#### Records supplied

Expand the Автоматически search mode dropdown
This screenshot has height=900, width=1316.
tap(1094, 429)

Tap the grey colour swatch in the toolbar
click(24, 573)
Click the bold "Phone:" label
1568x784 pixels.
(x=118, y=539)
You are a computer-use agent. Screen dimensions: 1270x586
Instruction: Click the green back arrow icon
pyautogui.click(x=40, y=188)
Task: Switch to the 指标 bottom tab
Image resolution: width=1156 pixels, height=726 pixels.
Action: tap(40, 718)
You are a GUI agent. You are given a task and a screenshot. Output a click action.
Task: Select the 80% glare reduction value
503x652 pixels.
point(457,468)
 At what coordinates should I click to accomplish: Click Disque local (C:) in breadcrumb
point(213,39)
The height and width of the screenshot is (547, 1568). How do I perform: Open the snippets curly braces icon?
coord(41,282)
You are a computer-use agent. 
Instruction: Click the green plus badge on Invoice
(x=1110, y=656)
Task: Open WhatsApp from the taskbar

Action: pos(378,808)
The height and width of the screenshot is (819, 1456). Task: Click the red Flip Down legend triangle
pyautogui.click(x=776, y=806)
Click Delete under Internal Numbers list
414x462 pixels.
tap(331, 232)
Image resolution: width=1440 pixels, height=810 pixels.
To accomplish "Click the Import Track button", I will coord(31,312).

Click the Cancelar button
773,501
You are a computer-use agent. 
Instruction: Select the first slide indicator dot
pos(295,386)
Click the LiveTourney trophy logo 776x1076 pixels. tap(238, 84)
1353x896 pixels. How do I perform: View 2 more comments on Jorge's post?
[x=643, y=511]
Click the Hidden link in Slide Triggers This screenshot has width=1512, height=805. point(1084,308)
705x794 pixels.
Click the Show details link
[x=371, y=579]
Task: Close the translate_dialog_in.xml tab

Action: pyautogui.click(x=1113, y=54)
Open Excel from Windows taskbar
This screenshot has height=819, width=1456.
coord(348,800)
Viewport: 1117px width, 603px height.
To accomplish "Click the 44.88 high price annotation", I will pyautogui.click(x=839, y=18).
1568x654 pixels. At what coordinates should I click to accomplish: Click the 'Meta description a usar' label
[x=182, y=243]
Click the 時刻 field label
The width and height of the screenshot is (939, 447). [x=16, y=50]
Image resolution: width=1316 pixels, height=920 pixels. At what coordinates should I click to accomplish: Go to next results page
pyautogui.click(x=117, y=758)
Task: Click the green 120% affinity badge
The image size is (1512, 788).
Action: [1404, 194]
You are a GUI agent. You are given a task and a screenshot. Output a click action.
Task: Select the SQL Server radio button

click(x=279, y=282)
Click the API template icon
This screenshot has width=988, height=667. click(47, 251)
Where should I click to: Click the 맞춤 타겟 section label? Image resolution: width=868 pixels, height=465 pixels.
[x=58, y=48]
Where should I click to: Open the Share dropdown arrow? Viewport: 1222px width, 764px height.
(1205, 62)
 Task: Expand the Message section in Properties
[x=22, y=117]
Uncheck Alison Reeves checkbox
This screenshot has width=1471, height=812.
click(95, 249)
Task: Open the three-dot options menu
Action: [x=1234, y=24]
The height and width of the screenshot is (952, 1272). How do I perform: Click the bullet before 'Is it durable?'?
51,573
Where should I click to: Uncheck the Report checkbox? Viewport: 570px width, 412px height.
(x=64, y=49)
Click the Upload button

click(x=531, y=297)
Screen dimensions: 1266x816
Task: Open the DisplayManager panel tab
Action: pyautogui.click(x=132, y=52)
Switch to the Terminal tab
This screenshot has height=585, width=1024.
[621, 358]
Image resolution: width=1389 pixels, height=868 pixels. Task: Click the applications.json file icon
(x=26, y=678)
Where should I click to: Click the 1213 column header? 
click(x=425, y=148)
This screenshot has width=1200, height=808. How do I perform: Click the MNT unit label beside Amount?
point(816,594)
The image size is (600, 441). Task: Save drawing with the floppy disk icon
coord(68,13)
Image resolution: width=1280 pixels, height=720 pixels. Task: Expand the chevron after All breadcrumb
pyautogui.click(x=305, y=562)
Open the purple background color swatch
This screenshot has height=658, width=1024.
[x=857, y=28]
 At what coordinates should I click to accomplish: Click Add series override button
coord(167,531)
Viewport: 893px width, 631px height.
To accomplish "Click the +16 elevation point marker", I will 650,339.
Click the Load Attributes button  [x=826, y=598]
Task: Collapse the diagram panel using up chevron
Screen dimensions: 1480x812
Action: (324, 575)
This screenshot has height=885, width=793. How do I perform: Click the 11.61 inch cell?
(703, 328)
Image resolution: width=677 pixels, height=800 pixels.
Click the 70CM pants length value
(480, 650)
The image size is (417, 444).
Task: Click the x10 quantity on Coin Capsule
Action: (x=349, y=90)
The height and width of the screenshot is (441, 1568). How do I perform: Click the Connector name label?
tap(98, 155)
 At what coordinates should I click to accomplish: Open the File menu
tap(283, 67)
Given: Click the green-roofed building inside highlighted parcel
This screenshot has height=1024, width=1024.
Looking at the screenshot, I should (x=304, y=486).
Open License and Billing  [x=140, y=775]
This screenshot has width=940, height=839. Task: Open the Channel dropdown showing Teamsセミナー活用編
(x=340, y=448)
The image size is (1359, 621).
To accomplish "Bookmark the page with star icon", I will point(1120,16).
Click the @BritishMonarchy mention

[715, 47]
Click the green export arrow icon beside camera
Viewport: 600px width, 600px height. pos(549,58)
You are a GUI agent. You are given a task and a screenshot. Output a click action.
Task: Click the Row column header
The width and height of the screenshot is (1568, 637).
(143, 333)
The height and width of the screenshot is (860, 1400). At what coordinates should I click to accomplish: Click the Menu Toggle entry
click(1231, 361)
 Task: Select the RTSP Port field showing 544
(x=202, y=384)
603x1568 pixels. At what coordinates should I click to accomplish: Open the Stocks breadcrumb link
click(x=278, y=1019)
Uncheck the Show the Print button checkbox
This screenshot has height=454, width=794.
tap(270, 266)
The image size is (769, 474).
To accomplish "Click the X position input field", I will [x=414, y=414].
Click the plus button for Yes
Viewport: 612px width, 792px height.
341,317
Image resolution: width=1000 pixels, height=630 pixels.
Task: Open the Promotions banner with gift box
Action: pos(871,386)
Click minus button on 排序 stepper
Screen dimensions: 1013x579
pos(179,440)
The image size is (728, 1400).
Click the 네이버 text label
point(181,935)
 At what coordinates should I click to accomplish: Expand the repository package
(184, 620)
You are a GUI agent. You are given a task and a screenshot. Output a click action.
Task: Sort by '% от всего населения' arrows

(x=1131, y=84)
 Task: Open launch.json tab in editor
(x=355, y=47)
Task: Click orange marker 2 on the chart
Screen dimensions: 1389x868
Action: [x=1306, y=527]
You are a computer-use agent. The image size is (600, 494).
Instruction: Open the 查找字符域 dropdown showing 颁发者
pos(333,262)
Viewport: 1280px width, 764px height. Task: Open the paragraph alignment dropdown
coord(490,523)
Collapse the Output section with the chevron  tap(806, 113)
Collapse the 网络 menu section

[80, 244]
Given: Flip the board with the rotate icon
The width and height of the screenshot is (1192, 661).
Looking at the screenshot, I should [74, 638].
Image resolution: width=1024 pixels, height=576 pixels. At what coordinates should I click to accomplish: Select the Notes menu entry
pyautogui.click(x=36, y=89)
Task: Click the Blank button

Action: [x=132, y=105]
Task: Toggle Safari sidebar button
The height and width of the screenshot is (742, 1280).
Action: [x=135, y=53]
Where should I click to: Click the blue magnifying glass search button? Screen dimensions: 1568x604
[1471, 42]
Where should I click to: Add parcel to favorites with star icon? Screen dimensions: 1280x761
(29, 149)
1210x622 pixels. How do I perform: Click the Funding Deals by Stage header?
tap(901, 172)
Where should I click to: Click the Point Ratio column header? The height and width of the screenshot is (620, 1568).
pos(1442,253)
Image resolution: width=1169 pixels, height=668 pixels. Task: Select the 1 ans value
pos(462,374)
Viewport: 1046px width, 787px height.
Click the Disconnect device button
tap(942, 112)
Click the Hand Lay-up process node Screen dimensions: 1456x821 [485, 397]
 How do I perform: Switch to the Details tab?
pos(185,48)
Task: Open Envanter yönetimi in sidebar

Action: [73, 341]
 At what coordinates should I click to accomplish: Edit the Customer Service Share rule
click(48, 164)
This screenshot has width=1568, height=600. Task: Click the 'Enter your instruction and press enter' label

########

▶ Stated task
Render the lines of the listing from the line with "Task: Click the Blank button" to the line with "pos(185,48)", both included, as a JSON list of strings with one string per line and blank lines left out.

▶ Worked solution
[
  "Task: Click the Blank button",
  "Action: [x=132, y=105]",
  "Task: Toggle Safari sidebar button",
  "The height and width of the screenshot is (742, 1280).",
  "Action: [x=135, y=53]",
  "Where should I click to: Click the blue magnifying glass search button? Screen dimensions: 1568x604",
  "[1471, 42]",
  "Where should I click to: Add parcel to favorites with star icon? Screen dimensions: 1280x761",
  "(29, 149)",
  "1210x622 pixels. How do I perform: Click the Funding Deals by Stage header?",
  "tap(901, 172)",
  "Where should I click to: Click the Point Ratio column header? The height and width of the screenshot is (620, 1568).",
  "pos(1442,253)",
  "Image resolution: width=1169 pixels, height=668 pixels. Task: Select the 1 ans value",
  "pos(462,374)",
  "Viewport: 1046px width, 787px height.",
  "Click the Disconnect device button",
  "tap(942, 112)",
  "Click the Hand Lay-up process node Screen dimensions: 1456x821 [485, 397]",
  " How do I perform: Switch to the Details tab?",
  "pos(185,48)"
]